Почти без паузы свершился перенос. Пространство поддалось в стороны, в нем появилась инородная вставка, непривычная конусовидная дверь. Я, моментально расплавившись, вылетел в нее миллионом серебристых ниточек.
И очутился у железнодорожной насыпи. Из головы сочилась кровь, но, кажется, черепок лишь слегка облупился и мозги не протекли наружу. Весь организм не ахти, измочаленный и битый, впрочем, кости не поломаны, и органы не всмятку. Повезло, что когда я вылетел из тамбура, то сумел сгруппироваться, да еще попал в кусты. Продрался сквозь заросли на шоссе, параллельное рельсам, и обнаружил, что в моей руке остался пистолет. Нет, пусть лучше отдохнет в кармане. Нужно в город, причем в Питер, а не в Москву. Стал голосовать — но грузовики с ревом прут мимо, иномарки тоже, не внушаю я им доверия. Однако «жигуленок» я не пропустил, встал посреди дороги как столб — у водителя нервишки не выдержали, сдрейфил, затормозил, принялся объезжать. Тут я ему ствол показал, чтоб не бузил. В кабине нашлась парочка, юнец с рулем и бабенка на заднем сиденьи. Не похожи на мужа с женой, он красавчик двадцатилетний, а ей пятилетки на три побольше.
— Про страшный пистолет забудь, не было его, — я приветливо оскалился юному любовнику, — ты просто по доброте душевной решил подвезти замерзшего полудохлого странника. Ты ведь всегда так поступаешь. Сейчас куда?
— В Нарву, — сказал юноша, из-за моих приветливых слов возвращая себе наглый уверенный вид.
— А машина чья?
— Моя, — отозвалась дамочка.
— Выходит, дружок, тебе с этой машиной не по пути.

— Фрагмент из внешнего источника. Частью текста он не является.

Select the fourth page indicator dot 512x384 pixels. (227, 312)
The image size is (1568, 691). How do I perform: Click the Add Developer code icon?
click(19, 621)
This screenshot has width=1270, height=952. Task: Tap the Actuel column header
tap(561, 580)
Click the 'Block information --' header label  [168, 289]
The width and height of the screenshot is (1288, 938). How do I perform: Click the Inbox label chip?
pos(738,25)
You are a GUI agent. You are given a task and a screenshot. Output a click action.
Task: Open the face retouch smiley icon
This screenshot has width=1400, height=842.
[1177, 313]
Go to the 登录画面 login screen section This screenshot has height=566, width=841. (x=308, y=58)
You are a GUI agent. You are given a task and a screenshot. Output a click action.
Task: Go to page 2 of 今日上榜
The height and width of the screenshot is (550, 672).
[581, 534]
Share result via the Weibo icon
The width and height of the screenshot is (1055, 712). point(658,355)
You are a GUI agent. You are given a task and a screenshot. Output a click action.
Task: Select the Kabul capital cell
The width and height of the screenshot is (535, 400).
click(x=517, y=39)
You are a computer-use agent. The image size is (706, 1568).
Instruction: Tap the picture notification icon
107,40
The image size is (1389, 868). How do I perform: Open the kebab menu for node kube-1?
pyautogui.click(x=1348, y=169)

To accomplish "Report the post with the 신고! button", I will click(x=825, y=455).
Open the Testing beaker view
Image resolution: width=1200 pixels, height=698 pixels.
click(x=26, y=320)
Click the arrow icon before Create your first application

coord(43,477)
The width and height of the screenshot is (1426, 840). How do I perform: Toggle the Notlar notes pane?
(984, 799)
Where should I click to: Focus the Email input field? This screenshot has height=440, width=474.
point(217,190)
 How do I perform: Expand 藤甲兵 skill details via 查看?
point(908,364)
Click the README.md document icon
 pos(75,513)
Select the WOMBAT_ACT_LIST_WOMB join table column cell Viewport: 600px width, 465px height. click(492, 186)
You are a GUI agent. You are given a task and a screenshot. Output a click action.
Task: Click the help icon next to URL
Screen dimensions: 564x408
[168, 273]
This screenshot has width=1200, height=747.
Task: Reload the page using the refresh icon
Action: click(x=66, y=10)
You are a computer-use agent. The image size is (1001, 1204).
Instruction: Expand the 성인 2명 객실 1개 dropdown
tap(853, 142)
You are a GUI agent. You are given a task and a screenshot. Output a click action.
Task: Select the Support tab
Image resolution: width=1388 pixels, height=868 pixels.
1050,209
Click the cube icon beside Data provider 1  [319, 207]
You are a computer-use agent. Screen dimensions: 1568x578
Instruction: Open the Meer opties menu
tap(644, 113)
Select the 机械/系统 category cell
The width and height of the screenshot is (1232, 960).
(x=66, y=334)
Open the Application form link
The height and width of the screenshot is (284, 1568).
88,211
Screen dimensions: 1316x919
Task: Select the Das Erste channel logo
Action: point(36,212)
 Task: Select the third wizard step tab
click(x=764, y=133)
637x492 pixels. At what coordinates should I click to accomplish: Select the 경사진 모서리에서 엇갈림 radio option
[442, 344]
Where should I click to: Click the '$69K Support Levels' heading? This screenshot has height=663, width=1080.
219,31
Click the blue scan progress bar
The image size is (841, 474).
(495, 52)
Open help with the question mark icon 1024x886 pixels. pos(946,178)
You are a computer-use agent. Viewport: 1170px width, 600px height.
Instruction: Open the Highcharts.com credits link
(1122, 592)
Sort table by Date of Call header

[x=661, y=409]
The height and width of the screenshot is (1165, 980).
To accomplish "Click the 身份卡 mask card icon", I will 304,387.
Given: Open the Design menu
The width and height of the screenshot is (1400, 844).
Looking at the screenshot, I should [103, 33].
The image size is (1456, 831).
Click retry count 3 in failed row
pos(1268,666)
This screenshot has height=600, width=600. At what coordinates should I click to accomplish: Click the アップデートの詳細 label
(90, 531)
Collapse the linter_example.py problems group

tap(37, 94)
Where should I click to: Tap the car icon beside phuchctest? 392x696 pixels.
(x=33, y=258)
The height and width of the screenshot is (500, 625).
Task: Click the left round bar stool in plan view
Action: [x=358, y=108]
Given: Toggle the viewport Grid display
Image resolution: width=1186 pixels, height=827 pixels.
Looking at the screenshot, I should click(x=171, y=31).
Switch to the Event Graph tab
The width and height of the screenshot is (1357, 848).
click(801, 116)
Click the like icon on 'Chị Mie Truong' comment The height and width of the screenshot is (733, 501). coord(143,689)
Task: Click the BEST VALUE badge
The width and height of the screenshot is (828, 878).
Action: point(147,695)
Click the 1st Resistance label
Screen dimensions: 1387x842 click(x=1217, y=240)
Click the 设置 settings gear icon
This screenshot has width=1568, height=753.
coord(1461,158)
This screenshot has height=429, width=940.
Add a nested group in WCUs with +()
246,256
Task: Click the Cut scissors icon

Я знал, что деньги, все 400 000, оказались у таинственного товарища Протея. Конечно, являться к нему в светлое время суток было безопаснее, но в восхищенных зрителях я не нуждался…
Несмотря на однообразную застройку некрогородка, быстро нашел его капитальную могилу c с внушительным гранитом. Таинственный Леон Симонович Фурц, что и по-русски, и по-английски говорил с акцентом, который в 1926 году позволил прессе британской империи поднять страшный крик о руке Москвы, а тамошнему начальству решить свои дела. Только не скончался он в том далеком году, а почил уже в перестройку. Проходя через хоздвор, я ухватил лопату и ломик. И сейчас, своротив набок плиту, принялся углубляться в почву. К вам гости, Леон Симонович.